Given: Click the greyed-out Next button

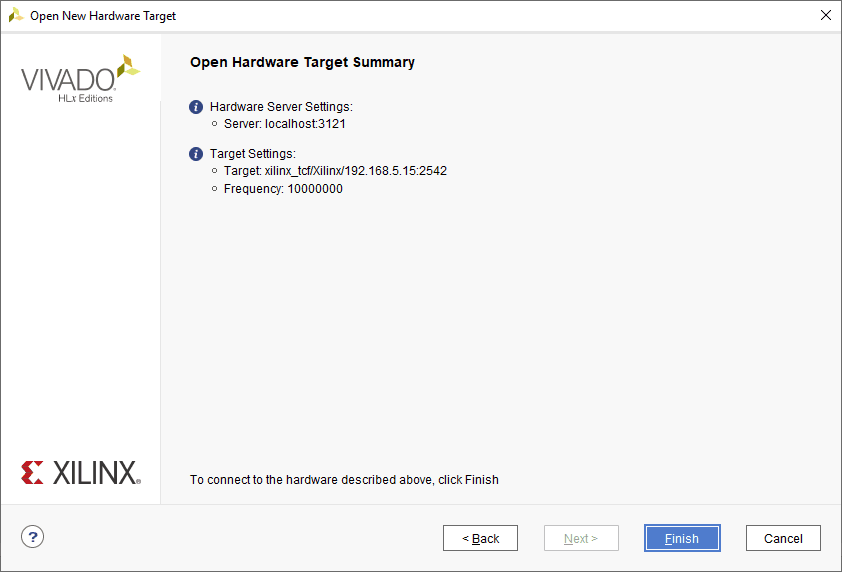Looking at the screenshot, I should pos(581,538).
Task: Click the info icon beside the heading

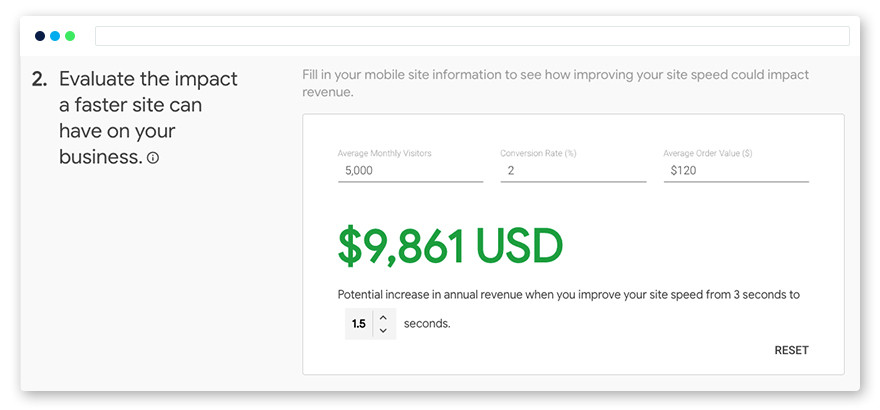Action: click(153, 158)
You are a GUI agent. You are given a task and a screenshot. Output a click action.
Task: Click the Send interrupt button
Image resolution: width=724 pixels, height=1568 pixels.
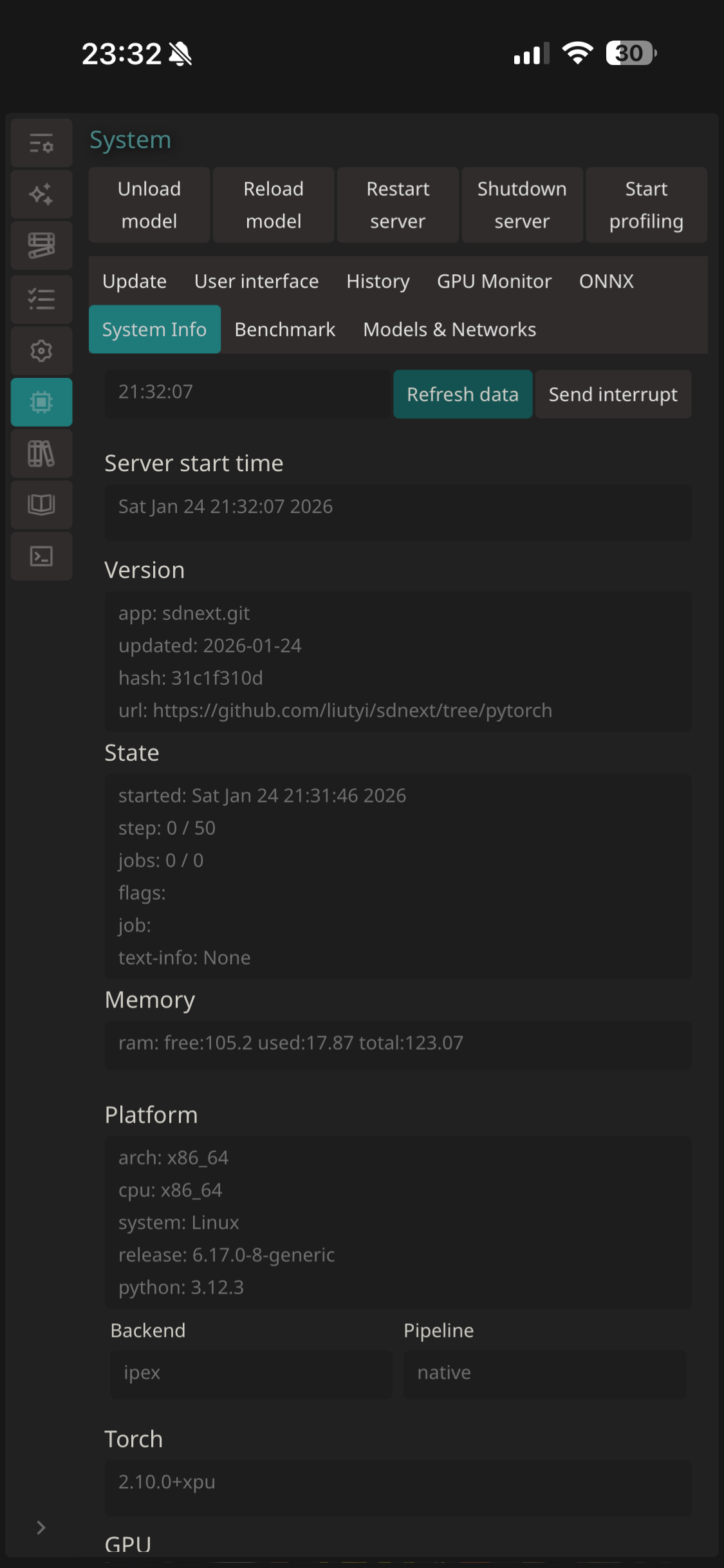[613, 395]
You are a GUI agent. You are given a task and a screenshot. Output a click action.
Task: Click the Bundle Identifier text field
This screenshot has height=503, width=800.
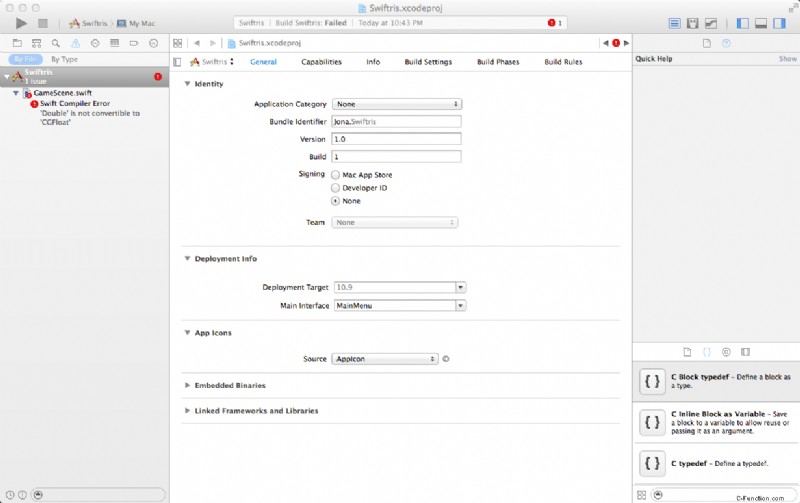pos(396,121)
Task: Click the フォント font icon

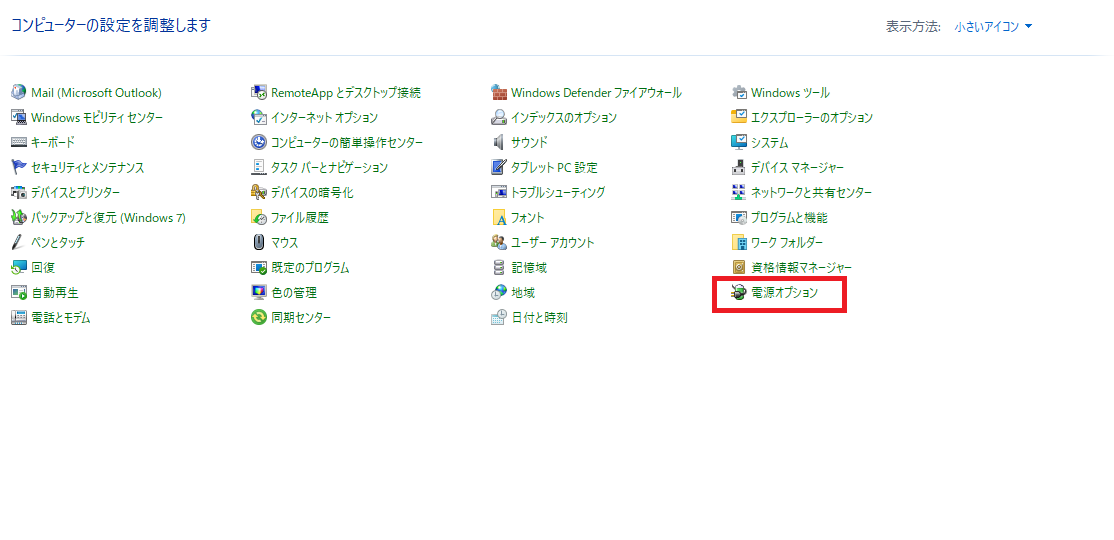Action: 499,218
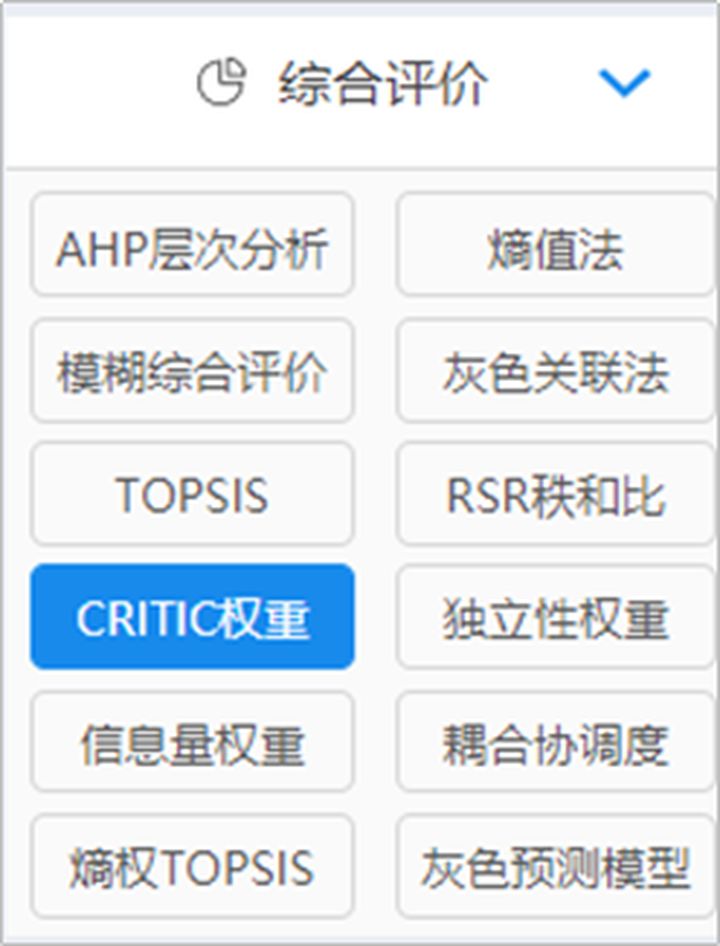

# # # #

__ASSIGNED TASK__. Each line above should be printed again exactly, though the pictures should not be.

__OUTPUT FOR THIS EXERCISE__.
Given: Click the greyed-out Next button

Looking at the screenshot, I should pos(581,538).
Task: Click the info icon beside the heading

Action: click(153, 158)
You are a GUI agent. You are given a task and a screenshot. Output a click action.
Task: Click the Send interrupt button
Image resolution: width=724 pixels, height=1568 pixels.
[613, 395]
You are a GUI agent. You are given a task and a screenshot. Output a click action.
Task: Click the Bundle Identifier text field
This screenshot has height=503, width=800.
pos(396,121)
Task: Click the フォント font icon

Action: 499,218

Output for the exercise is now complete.